===== Source records

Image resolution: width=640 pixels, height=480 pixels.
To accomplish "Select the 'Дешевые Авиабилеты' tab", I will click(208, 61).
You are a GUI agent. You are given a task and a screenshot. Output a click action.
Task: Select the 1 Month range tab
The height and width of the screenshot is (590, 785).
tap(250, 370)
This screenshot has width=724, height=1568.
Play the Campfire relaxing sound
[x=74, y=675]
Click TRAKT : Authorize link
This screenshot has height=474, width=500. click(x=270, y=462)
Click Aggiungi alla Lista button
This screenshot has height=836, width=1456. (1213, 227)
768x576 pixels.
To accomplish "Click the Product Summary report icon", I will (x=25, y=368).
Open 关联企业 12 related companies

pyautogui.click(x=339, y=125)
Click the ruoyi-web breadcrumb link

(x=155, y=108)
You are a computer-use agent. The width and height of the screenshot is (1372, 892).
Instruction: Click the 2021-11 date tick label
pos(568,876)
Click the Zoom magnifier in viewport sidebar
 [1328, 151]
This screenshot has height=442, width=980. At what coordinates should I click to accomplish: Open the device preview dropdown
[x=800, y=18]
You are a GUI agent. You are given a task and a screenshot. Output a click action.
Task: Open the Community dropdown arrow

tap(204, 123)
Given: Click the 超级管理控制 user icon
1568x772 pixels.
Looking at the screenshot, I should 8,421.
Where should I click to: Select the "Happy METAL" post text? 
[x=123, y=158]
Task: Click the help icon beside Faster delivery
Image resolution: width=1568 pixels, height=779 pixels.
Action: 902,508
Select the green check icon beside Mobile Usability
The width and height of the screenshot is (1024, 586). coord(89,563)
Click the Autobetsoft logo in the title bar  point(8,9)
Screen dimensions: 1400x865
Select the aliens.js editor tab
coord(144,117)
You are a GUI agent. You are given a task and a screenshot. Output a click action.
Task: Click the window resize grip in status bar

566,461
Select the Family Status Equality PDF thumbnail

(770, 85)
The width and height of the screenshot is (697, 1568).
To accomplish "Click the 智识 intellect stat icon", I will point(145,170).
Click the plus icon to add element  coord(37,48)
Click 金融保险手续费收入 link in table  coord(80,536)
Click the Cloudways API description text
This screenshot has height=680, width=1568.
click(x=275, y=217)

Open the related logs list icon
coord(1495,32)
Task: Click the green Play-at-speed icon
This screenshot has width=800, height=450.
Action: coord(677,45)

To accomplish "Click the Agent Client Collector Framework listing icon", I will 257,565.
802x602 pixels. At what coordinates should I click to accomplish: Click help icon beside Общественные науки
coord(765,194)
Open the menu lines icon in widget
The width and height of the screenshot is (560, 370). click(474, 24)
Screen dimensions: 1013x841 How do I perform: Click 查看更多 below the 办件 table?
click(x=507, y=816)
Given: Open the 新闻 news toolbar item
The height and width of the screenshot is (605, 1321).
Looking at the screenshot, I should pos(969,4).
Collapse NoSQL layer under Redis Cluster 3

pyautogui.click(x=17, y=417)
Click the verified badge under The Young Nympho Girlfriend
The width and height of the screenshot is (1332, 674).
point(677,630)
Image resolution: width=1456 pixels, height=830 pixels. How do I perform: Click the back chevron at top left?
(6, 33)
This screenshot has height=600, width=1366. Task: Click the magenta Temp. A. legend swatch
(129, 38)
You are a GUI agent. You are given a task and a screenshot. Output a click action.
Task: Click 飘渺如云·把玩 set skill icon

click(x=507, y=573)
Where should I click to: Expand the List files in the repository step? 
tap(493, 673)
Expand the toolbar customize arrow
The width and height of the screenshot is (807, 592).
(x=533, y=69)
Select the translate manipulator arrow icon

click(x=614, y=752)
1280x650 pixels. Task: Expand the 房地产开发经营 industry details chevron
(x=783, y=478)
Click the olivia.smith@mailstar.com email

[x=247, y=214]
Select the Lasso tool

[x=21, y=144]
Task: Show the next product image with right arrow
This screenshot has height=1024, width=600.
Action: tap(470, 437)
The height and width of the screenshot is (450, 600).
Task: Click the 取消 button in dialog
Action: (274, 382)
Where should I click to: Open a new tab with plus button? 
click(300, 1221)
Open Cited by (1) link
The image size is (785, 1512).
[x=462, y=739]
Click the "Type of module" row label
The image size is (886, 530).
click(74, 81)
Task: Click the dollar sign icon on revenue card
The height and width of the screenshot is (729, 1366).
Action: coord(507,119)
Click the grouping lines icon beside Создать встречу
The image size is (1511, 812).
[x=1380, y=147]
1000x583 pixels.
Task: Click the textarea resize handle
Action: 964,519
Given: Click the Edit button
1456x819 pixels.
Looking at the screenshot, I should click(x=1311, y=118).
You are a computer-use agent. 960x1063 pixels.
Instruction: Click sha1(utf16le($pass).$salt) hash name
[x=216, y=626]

==========

Copy all of the entries above word for word.

Exercise output:
Image resolution: width=640 pixels, height=480 pixels.
To accomplish "Select the 'Дешевые Авиабилеты' tab", I will click(208, 61).
You are a GUI agent. You are given a task and a screenshot. Output a click action.
Task: Select the 1 Month range tab
The height and width of the screenshot is (590, 785).
tap(250, 370)
This screenshot has width=724, height=1568.
Play the Campfire relaxing sound
[x=74, y=675]
Click TRAKT : Authorize link
This screenshot has height=474, width=500. click(x=270, y=462)
Click Aggiungi alla Lista button
This screenshot has height=836, width=1456. (1213, 227)
768x576 pixels.
To accomplish "Click the Product Summary report icon", I will (x=25, y=368).
Open 关联企业 12 related companies

pyautogui.click(x=339, y=125)
Click the ruoyi-web breadcrumb link

(x=155, y=108)
You are a computer-use agent. The width and height of the screenshot is (1372, 892).
Instruction: Click the 2021-11 date tick label
pos(568,876)
Click the Zoom magnifier in viewport sidebar
 [1328, 151]
This screenshot has height=442, width=980. At what coordinates should I click to accomplish: Open the device preview dropdown
[x=800, y=18]
You are a GUI agent. You are given a task and a screenshot. Output a click action.
Task: Open the Community dropdown arrow

tap(204, 123)
Given: Click the 超级管理控制 user icon
1568x772 pixels.
Looking at the screenshot, I should 8,421.
Where should I click to: Select the "Happy METAL" post text? 
[x=123, y=158]
Task: Click the help icon beside Faster delivery
Image resolution: width=1568 pixels, height=779 pixels.
Action: 902,508
Select the green check icon beside Mobile Usability
The width and height of the screenshot is (1024, 586). coord(89,563)
Click the Autobetsoft logo in the title bar  point(8,9)
Screen dimensions: 1400x865
Select the aliens.js editor tab
coord(144,117)
You are a GUI agent. You are given a task and a screenshot. Output a click action.
Task: Click the window resize grip in status bar

566,461
Select the Family Status Equality PDF thumbnail

(770, 85)
The width and height of the screenshot is (697, 1568).
To accomplish "Click the 智识 intellect stat icon", I will point(145,170).
Click the plus icon to add element  coord(37,48)
Click 金融保险手续费收入 link in table  coord(80,536)
Click the Cloudways API description text
This screenshot has height=680, width=1568.
click(x=275, y=217)

Open the related logs list icon
coord(1495,32)
Task: Click the green Play-at-speed icon
This screenshot has width=800, height=450.
Action: coord(677,45)

To accomplish "Click the Agent Client Collector Framework listing icon", I will 257,565.
802x602 pixels. At what coordinates should I click to accomplish: Click help icon beside Общественные науки
coord(765,194)
Open the menu lines icon in widget
The width and height of the screenshot is (560, 370). click(474, 24)
Screen dimensions: 1013x841 How do I perform: Click 查看更多 below the 办件 table?
click(x=507, y=816)
Given: Open the 新闻 news toolbar item
The height and width of the screenshot is (605, 1321).
Looking at the screenshot, I should pos(969,4).
Collapse NoSQL layer under Redis Cluster 3

pyautogui.click(x=17, y=417)
Click the verified badge under The Young Nympho Girlfriend
The width and height of the screenshot is (1332, 674).
point(677,630)
Image resolution: width=1456 pixels, height=830 pixels. How do I perform: Click the back chevron at top left?
(6, 33)
This screenshot has height=600, width=1366. Task: Click the magenta Temp. A. legend swatch
(129, 38)
You are a GUI agent. You are given a task and a screenshot. Output a click action.
Task: Click 飘渺如云·把玩 set skill icon

click(x=507, y=573)
Where should I click to: Expand the List files in the repository step? 
tap(493, 673)
Expand the toolbar customize arrow
The width and height of the screenshot is (807, 592).
(x=533, y=69)
Select the translate manipulator arrow icon

click(x=614, y=752)
1280x650 pixels. Task: Expand the 房地产开发经营 industry details chevron
(x=783, y=478)
Click the olivia.smith@mailstar.com email

[x=247, y=214]
Select the Lasso tool

[x=21, y=144]
Task: Show the next product image with right arrow
This screenshot has height=1024, width=600.
Action: tap(470, 437)
The height and width of the screenshot is (450, 600).
Task: Click the 取消 button in dialog
Action: (274, 382)
Where should I click to: Open a new tab with plus button? 
click(300, 1221)
Open Cited by (1) link
The image size is (785, 1512).
[x=462, y=739]
Click the "Type of module" row label
The image size is (886, 530).
click(74, 81)
Task: Click the dollar sign icon on revenue card
The height and width of the screenshot is (729, 1366).
Action: coord(507,119)
Click the grouping lines icon beside Создать встречу
The image size is (1511, 812).
[x=1380, y=147]
1000x583 pixels.
Task: Click the textarea resize handle
Action: 964,519
Given: Click the Edit button
1456x819 pixels.
Looking at the screenshot, I should click(x=1311, y=118).
You are a computer-use agent. 960x1063 pixels.
Instruction: Click sha1(utf16le($pass).$salt) hash name
[x=216, y=626]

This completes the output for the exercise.